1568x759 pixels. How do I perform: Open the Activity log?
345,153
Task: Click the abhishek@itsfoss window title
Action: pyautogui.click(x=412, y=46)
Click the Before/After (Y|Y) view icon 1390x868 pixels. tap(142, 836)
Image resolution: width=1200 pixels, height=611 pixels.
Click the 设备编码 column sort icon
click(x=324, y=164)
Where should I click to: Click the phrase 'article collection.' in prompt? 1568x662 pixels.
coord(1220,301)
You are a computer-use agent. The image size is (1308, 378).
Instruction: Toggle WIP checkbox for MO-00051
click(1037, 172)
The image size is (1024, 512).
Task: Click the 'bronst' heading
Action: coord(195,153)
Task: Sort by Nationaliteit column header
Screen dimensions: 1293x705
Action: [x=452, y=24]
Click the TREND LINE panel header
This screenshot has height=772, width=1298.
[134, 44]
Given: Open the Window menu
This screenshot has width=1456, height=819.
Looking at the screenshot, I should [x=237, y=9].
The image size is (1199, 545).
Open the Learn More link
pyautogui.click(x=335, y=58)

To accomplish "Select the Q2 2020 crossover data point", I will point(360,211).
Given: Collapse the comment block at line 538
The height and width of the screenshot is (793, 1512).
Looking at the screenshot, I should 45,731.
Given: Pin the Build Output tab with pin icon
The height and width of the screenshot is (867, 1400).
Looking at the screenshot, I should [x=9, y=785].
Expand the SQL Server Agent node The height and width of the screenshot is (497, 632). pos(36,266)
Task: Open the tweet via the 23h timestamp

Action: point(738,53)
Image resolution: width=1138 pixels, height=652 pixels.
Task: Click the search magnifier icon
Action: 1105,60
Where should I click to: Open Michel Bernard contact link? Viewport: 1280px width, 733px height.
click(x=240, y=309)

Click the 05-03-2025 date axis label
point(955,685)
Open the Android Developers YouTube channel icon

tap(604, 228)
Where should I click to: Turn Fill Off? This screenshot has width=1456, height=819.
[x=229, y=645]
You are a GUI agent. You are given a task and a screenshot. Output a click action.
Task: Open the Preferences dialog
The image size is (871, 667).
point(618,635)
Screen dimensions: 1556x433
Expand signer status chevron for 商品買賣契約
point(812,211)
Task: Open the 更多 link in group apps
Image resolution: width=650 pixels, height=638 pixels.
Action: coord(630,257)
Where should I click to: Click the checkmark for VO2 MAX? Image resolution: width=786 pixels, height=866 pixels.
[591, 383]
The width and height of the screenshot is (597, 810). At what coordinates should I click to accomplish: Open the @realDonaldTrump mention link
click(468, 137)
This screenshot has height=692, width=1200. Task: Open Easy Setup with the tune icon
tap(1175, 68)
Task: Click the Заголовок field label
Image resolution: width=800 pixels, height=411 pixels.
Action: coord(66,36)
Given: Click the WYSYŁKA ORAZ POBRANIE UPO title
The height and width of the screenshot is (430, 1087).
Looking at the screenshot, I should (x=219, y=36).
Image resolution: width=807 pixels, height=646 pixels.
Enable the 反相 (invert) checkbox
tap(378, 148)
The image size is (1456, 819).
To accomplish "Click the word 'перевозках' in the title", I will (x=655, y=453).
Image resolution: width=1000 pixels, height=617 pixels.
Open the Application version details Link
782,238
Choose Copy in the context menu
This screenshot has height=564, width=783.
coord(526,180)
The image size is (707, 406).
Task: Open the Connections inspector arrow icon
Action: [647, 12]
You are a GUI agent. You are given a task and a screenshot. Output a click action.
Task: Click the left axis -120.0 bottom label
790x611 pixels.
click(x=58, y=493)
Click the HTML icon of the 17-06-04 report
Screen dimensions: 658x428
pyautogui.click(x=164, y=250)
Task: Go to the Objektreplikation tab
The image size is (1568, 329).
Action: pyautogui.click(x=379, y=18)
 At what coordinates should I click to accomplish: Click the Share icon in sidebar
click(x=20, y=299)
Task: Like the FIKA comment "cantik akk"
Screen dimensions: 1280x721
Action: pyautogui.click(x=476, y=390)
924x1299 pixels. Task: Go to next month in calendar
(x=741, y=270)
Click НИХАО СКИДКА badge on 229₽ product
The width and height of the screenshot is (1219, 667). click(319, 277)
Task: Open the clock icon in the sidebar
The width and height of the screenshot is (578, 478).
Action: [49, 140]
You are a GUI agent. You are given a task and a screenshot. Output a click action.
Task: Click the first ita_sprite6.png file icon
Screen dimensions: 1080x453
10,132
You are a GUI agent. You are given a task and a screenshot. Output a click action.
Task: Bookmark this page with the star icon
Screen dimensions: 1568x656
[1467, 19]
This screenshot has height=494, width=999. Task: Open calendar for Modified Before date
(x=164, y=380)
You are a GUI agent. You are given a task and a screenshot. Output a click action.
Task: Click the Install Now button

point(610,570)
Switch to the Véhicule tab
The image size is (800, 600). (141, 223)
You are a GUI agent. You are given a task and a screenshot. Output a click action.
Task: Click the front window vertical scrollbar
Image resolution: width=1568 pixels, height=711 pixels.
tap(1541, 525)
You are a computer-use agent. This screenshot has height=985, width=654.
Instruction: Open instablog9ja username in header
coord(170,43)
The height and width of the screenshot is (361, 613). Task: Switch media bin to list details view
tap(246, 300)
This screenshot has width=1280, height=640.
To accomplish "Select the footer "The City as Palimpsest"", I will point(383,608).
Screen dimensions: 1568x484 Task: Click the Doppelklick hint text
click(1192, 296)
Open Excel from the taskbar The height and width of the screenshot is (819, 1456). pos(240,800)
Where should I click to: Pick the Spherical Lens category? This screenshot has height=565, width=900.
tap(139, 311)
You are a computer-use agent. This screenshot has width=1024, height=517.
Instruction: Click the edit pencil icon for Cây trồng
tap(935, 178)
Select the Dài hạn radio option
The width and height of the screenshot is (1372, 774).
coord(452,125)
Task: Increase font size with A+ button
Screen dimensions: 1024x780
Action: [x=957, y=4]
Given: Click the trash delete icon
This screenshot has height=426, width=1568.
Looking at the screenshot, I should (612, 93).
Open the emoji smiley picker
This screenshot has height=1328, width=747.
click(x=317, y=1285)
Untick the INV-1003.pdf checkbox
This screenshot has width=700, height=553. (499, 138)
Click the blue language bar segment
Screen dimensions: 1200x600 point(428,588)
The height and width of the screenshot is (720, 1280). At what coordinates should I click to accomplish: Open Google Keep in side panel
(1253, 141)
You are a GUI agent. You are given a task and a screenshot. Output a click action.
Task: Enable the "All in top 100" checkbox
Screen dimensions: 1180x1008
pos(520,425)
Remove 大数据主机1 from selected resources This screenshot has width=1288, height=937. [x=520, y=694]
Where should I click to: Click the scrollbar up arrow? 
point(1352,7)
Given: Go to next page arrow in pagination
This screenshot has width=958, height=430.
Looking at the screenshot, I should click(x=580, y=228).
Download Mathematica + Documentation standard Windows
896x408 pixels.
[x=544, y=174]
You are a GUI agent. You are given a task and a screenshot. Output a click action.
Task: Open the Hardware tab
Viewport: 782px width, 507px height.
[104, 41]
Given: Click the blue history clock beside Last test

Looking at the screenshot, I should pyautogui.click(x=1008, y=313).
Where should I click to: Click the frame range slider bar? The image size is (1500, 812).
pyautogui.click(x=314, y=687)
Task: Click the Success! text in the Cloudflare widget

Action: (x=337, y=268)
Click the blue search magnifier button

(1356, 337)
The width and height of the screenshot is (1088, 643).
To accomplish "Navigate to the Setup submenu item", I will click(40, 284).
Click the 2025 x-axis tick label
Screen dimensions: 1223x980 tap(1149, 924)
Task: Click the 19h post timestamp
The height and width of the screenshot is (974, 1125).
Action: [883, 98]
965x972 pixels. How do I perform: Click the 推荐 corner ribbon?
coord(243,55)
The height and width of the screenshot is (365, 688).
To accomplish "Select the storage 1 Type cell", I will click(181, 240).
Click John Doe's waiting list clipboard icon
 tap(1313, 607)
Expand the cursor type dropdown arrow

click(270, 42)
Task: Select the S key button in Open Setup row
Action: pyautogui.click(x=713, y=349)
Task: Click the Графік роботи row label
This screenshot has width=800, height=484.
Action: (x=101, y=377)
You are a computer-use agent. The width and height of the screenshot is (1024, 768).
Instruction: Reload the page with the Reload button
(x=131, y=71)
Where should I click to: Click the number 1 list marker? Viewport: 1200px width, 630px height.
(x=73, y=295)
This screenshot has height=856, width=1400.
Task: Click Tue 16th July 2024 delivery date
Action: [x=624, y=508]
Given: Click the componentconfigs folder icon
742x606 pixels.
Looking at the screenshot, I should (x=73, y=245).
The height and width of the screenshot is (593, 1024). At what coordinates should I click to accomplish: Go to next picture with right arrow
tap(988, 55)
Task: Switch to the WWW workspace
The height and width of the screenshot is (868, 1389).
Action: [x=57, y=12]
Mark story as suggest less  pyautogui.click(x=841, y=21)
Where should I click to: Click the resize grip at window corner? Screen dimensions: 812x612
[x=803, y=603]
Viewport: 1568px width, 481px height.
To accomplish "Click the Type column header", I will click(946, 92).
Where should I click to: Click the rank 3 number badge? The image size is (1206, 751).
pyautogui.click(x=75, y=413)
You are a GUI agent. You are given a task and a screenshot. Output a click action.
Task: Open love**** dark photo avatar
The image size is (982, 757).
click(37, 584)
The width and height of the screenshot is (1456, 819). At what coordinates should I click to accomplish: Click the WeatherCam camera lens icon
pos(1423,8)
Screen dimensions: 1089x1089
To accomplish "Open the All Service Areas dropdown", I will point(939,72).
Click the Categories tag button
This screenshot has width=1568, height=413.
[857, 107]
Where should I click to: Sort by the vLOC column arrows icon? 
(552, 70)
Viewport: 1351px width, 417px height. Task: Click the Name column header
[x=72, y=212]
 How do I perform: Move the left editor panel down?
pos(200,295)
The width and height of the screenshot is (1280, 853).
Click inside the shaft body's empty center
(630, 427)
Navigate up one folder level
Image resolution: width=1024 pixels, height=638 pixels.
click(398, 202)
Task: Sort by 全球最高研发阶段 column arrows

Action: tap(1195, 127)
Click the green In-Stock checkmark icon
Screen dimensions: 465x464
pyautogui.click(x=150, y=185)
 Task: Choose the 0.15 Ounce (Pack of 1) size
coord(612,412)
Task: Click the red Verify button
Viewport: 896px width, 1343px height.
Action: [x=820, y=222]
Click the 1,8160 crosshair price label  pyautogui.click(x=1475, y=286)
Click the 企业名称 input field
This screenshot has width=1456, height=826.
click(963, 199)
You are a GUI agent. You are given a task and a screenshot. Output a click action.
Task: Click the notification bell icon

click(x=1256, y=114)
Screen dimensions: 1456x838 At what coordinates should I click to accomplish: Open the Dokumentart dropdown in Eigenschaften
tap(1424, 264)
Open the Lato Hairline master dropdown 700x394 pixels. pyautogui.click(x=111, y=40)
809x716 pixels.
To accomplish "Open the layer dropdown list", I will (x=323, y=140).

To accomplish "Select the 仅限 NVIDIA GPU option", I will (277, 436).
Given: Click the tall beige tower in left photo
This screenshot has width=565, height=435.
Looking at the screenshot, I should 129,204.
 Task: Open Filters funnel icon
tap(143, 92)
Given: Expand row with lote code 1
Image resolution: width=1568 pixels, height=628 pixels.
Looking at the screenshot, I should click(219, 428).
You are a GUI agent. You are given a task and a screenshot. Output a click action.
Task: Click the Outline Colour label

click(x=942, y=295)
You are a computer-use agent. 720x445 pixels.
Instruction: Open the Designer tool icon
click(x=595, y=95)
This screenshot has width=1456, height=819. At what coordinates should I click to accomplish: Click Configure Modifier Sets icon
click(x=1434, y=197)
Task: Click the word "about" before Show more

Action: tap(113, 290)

# What you should do
Please rewrite the records from the start through the line with "Action: coord(195,153)", replacing "Toggle" with "Switch" and leaving everything else unchanged.

# Reply
1568x759 pixels. How do I perform: Open the Activity log?
345,153
Task: Click the abhishek@itsfoss window title
Action: pyautogui.click(x=412, y=46)
Click the Before/After (Y|Y) view icon 1390x868 pixels. tap(142, 836)
Image resolution: width=1200 pixels, height=611 pixels.
Click the 设备编码 column sort icon
click(x=324, y=164)
Where should I click to: Click the phrase 'article collection.' in prompt? 1568x662 pixels.
coord(1220,301)
You are a computer-use agent. The image size is (1308, 378).
Instruction: Switch WIP checkbox for MO-00051
click(1037, 172)
The image size is (1024, 512).
Task: Click the 'bronst' heading
Action: coord(195,153)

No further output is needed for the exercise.